Solve the logarithmic equations exactly.$$\log _{4}\left(x^{2}+5 x+4\right)-2 \log _{4}(x+1)=2$$

Answer

**step1 Determine the Domain of the Logarithms**

For a logarithm to be defined, its argument (the expression inside the logarithm) must be positive. We have two logarithmic terms in the equation, so we need to ensure both arguments are greater than zero.

$$x^2+5x+4 > 0$$

Factor the quadratic expression:

$$(x+1)(x+4) > 0$$

This inequality holds when both factors are positive ($$x+1 > 0$$ and $$x+4 > 0$$) or when both factors are negative ($$x+1 < 0$$ and $$x+4 < 0$$).
Case 1: $$x+1 > 0 \implies x > -1$$ AND $$x+4 > 0 \implies x > -4$$. Both conditions together mean $$x > -1$$.
Case 2: $$x+1 < 0 \implies x < -1$$ AND $$x+4 < 0 \implies x < -4$$. Both conditions together mean $$x < -4$$.
So, for the first logarithm, $$x < -4$$ or $$x > -1$$.

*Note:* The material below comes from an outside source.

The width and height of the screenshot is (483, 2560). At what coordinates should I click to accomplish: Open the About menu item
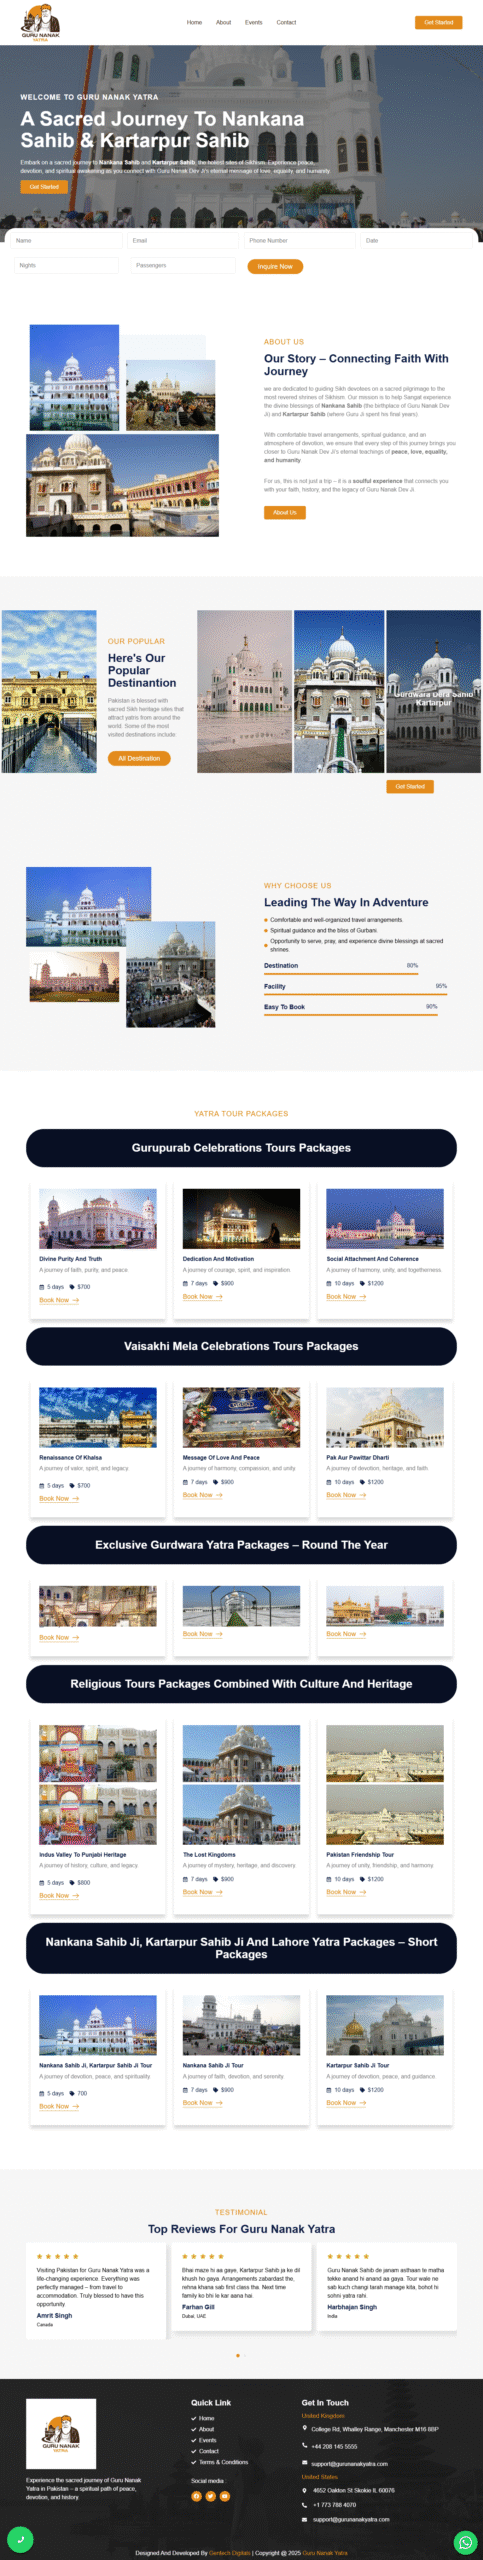coord(224,22)
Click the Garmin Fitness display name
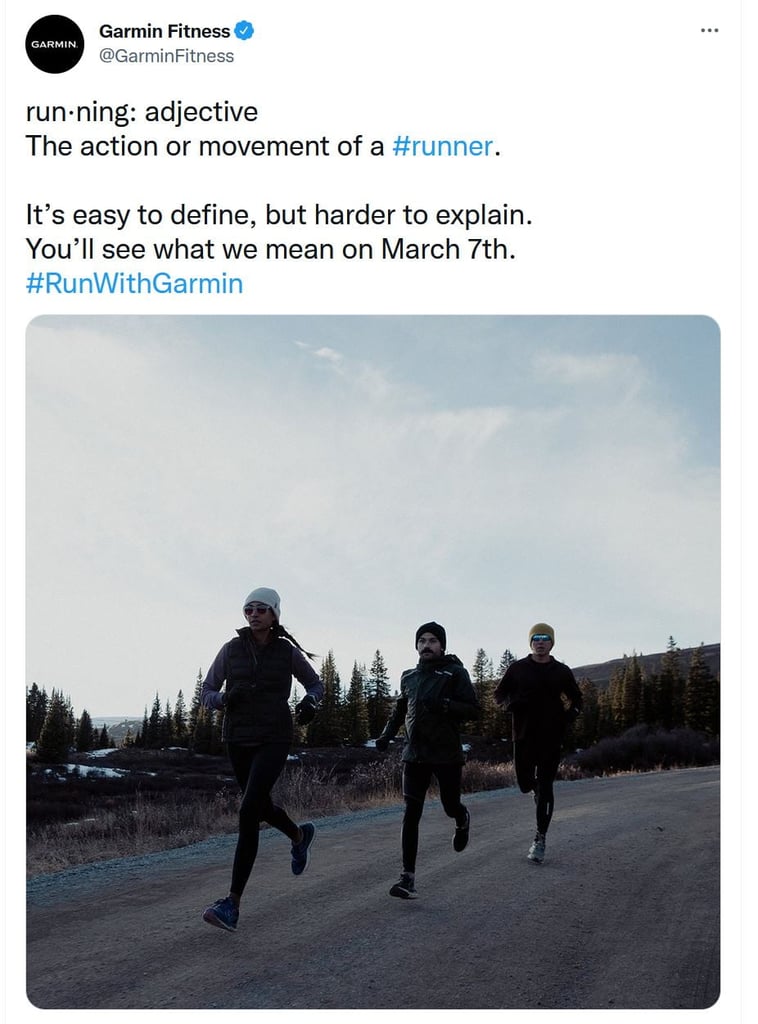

The second logarithm's argument must also be positive:

$$x+1 > 0 \implies x > -1$$

To satisfy both conditions simultaneously, we must have $$x > -1$$. This is the valid domain for our solution.

**step2 Apply the Power Rule of Logarithms**

The power rule of logarithms states that $$n \log_b M = \log_b M^n$$. We will apply this rule to the second term in the equation.

$$2 \log_4(x+1) = \log_4((x+1)^2)$$

The original equation becomes:

$$\log _{4}\left(x^{2}+5 x+4\right)-\log _{4}\left((x+1)^{2}\right)=2$$

**step3 Apply the Quotient Rule of Logarithms**

The quotient rule of logarithms states that $$\log_b M - \log_b N = \log_b \left(\frac{M}{N}\right)$$. We will apply this rule to combine the two logarithmic terms on the left side of the equation.

$$\log _{4}\left(\frac{x^{2}+5 x+4}{(x+1)^{2}}\right)=2$$

**step4 Simplify the Argument of the Logarithm**

Before converting to an exponential form, we can simplify the expression inside the logarithm. We can factor the quadratic expression in the numerator.

$$x^2+5x+4 = (x+1)(x+4)$$

Substitute this factored form into the logarithm's argument:

$$\log _{4}\left(\frac{(x+1)(x+4)}{(x+1)^{2}}\right)=2$$

Since we know from Step 1 that $$x > -1$$, it means $$x+1$$ is positive and therefore not zero. So, we can cancel out one factor of $$(x+1)$$ from the numerator and denominator.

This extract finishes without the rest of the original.